Beneath this line is the data. Output exactly the lines from the line with "Click green up arrow beside 44574.53" to the line with "Click the プライム", both ends included, and nothing more.
** SOURCE RECORDS follows **
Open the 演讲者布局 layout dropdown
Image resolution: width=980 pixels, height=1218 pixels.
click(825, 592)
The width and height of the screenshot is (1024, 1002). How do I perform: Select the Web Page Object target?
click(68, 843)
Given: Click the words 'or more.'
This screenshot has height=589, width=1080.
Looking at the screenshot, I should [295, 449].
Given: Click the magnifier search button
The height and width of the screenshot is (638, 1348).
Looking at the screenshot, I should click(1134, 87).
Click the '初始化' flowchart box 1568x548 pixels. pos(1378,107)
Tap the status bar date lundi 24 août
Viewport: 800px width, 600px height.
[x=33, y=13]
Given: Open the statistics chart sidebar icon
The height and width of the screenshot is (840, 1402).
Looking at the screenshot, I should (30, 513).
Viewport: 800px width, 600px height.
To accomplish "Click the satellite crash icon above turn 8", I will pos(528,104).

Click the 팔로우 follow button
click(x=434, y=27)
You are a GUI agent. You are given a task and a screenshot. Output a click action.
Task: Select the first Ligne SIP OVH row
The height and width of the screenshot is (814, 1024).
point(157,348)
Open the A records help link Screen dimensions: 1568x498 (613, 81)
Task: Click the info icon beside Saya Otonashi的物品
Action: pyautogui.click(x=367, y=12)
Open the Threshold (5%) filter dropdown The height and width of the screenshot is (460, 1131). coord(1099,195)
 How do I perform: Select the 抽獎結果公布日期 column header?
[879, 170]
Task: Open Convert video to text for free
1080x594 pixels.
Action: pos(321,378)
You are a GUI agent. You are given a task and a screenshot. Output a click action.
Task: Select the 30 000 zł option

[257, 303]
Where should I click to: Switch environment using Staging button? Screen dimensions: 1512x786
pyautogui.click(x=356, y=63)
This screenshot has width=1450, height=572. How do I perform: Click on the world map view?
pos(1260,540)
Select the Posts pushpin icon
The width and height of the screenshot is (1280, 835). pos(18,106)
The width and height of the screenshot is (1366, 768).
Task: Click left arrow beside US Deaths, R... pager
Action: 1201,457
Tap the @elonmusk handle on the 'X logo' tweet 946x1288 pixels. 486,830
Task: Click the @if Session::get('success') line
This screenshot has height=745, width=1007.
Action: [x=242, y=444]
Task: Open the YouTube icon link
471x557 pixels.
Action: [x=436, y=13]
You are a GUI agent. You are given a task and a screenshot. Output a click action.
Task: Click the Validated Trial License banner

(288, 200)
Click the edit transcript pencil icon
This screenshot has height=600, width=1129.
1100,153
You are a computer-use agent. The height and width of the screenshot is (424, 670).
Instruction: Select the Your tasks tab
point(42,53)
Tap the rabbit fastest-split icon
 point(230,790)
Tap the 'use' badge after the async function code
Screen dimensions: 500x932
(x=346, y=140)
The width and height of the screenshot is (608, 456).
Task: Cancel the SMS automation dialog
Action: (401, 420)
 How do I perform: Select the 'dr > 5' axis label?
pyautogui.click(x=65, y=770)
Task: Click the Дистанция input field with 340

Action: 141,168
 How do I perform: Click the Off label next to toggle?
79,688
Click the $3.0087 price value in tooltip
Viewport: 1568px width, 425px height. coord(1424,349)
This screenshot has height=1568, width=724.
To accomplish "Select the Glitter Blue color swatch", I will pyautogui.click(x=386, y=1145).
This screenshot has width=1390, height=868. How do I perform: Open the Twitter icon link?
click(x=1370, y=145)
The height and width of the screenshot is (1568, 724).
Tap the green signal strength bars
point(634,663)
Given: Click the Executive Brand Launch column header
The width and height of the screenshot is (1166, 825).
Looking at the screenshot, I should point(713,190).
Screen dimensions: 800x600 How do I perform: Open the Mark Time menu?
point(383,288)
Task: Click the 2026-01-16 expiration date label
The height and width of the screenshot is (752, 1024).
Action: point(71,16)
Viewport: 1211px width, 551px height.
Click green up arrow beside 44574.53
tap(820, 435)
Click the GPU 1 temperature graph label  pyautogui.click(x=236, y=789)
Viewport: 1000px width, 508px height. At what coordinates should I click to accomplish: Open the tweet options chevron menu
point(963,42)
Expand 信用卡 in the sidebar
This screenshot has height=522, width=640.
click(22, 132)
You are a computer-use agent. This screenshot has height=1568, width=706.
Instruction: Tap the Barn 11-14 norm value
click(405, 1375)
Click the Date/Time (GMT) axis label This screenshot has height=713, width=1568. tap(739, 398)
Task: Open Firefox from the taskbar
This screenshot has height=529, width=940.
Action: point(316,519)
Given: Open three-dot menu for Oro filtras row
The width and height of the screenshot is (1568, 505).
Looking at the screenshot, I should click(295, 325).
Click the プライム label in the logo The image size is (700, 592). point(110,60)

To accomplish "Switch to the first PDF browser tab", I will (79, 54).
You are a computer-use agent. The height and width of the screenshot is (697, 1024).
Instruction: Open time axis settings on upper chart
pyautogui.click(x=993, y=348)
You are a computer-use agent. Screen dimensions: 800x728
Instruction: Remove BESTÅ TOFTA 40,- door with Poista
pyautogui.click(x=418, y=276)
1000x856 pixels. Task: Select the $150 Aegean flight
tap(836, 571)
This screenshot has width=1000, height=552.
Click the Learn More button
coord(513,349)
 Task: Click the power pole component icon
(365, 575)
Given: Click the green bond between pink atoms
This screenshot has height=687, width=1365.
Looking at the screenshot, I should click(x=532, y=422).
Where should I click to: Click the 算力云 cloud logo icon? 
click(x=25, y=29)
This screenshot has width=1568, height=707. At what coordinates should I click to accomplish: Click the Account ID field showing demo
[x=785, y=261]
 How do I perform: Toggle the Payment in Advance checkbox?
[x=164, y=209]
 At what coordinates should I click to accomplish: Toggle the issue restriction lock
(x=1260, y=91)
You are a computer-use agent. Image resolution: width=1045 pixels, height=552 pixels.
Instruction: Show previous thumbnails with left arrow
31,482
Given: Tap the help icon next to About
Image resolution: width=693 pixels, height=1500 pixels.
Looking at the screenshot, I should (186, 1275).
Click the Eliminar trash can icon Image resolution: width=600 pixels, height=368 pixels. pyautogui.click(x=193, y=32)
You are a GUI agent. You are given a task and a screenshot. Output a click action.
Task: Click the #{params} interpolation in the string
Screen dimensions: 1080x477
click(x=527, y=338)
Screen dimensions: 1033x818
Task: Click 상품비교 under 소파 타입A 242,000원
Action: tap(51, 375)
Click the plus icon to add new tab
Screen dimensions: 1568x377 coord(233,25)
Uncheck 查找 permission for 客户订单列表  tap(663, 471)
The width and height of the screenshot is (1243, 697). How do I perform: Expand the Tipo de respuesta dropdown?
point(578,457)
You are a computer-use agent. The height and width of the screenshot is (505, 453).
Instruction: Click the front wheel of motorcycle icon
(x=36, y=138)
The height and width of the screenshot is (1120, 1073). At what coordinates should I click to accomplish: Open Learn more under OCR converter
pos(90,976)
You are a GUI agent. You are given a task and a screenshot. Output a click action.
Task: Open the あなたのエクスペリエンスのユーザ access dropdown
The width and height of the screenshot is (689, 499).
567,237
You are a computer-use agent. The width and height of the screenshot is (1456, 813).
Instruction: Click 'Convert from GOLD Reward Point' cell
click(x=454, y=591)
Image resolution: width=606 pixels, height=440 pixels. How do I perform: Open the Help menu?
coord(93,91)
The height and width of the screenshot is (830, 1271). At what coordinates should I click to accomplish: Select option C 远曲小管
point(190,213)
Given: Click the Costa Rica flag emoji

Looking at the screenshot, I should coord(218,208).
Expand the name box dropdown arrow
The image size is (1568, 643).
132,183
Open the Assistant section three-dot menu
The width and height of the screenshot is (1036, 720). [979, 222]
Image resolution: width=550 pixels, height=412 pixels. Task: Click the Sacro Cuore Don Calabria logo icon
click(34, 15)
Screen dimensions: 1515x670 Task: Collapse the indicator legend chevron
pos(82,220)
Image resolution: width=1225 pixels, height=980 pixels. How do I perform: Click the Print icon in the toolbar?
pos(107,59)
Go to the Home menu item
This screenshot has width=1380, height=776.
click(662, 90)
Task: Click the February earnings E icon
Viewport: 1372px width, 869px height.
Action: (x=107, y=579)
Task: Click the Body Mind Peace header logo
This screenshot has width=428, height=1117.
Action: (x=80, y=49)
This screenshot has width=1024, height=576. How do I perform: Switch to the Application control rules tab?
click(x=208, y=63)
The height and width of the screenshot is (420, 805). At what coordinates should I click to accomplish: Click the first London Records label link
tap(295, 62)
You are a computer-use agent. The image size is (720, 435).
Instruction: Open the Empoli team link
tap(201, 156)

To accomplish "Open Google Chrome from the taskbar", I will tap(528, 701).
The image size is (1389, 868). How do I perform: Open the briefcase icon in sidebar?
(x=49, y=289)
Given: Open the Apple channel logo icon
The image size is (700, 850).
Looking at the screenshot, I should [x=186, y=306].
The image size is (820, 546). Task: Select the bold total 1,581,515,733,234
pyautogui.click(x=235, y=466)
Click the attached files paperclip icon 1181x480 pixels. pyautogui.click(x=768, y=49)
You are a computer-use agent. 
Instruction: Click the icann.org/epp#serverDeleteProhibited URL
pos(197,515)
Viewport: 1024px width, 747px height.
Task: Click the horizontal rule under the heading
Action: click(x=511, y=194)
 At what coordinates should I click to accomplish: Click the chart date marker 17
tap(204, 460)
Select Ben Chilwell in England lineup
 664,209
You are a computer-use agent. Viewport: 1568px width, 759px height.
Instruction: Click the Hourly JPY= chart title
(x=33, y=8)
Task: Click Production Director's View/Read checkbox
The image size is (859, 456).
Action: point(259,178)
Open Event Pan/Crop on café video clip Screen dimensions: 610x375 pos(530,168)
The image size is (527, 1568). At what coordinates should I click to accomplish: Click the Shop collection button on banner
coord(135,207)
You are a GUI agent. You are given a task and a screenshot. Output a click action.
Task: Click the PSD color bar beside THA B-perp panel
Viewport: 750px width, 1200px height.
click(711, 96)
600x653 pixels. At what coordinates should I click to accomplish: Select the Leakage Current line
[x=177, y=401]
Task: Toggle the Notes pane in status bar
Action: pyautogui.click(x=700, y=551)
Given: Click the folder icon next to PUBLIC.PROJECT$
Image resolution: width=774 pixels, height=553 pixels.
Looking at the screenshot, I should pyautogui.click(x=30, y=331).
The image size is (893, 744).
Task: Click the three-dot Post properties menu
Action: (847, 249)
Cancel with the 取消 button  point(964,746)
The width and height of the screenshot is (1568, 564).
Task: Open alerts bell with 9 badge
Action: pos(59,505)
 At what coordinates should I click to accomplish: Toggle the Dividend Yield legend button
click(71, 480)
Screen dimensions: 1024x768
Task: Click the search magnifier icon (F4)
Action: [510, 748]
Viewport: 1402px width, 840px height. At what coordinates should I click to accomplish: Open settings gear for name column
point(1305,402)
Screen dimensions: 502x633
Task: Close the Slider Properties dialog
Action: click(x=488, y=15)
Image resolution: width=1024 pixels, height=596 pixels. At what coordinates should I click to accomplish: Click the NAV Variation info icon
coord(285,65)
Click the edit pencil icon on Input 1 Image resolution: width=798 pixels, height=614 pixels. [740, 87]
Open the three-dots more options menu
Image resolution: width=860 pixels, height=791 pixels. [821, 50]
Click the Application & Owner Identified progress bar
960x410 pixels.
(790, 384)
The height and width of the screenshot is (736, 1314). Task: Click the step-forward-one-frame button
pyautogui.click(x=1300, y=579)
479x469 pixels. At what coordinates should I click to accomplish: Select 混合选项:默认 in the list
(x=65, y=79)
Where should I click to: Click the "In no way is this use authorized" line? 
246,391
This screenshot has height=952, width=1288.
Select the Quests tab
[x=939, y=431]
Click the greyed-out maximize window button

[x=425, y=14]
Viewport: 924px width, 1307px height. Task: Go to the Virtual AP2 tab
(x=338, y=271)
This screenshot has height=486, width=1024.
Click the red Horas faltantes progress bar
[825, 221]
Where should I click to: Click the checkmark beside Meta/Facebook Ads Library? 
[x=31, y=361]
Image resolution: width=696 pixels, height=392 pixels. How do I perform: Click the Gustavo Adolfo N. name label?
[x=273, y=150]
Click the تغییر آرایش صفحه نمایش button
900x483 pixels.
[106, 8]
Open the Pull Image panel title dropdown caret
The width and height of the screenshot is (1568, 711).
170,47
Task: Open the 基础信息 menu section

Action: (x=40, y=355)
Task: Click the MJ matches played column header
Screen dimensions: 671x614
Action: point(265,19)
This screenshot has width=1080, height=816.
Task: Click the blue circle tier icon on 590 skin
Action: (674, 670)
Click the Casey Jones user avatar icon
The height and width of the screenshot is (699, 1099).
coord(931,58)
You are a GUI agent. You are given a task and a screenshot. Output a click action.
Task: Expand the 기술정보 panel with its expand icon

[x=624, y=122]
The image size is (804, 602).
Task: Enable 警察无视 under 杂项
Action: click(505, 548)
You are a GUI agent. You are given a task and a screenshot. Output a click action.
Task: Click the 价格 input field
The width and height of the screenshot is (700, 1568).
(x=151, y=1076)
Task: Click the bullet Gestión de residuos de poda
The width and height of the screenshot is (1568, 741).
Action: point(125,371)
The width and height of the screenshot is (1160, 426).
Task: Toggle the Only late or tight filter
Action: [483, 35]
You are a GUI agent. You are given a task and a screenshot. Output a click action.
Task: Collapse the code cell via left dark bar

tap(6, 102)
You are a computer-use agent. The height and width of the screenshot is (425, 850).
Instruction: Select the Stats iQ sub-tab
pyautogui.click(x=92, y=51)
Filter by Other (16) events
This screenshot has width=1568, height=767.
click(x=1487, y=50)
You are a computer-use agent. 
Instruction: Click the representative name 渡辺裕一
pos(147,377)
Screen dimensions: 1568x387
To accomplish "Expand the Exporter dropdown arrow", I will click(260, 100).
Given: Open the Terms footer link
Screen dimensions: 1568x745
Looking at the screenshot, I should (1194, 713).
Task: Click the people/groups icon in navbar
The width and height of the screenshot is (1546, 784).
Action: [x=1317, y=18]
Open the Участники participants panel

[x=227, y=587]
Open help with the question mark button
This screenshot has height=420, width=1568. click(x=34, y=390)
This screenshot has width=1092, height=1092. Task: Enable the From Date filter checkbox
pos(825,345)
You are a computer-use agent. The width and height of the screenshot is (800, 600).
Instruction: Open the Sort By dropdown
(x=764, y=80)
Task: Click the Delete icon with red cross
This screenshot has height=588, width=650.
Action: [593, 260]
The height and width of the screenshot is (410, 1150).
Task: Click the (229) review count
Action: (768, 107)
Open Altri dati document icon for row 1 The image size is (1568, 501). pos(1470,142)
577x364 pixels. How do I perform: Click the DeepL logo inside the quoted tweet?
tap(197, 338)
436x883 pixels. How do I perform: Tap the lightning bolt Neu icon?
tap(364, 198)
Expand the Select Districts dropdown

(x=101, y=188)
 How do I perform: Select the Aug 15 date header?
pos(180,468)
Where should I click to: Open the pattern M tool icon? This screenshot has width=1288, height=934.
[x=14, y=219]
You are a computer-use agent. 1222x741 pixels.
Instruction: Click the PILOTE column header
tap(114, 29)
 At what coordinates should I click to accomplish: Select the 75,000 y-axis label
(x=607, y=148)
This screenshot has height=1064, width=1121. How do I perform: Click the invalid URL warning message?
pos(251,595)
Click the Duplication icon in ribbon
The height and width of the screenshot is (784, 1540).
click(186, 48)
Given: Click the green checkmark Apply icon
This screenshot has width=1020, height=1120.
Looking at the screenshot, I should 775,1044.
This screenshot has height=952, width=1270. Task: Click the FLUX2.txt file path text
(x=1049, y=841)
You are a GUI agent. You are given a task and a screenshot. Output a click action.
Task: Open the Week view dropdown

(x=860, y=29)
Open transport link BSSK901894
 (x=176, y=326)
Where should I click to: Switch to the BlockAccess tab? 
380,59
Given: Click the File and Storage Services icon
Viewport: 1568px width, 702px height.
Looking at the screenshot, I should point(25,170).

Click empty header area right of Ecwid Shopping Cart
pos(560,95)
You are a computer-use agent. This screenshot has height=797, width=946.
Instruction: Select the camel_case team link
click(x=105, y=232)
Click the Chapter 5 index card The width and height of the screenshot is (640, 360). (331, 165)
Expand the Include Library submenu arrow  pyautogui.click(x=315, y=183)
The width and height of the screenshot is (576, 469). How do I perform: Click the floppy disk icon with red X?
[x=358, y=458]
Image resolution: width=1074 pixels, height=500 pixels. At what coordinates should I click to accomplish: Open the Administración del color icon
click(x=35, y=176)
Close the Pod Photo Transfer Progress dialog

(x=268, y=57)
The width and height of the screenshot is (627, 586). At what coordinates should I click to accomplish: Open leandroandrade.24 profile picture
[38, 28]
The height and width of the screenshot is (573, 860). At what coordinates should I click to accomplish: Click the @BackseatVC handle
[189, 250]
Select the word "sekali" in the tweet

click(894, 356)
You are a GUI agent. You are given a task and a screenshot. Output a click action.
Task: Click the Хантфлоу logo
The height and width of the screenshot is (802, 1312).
** End of SOURCE RECORDS **
--- WORKED SOLUTION ---
Click green up arrow beside 44574.53
tap(820, 435)
Click the GPU 1 temperature graph label  pyautogui.click(x=236, y=789)
Viewport: 1000px width, 508px height. At what coordinates should I click to accomplish: Open the tweet options chevron menu
point(963,42)
Expand 信用卡 in the sidebar
This screenshot has height=522, width=640.
click(22, 132)
You are a computer-use agent. This screenshot has height=1568, width=706.
Instruction: Tap the Barn 11-14 norm value
click(405, 1375)
Click the Date/Time (GMT) axis label This screenshot has height=713, width=1568. tap(739, 398)
Task: Open Firefox from the taskbar
This screenshot has height=529, width=940.
Action: point(316,519)
Given: Open three-dot menu for Oro filtras row
The width and height of the screenshot is (1568, 505).
Looking at the screenshot, I should click(295, 325).
Click the プライム label in the logo The image size is (700, 592). point(110,60)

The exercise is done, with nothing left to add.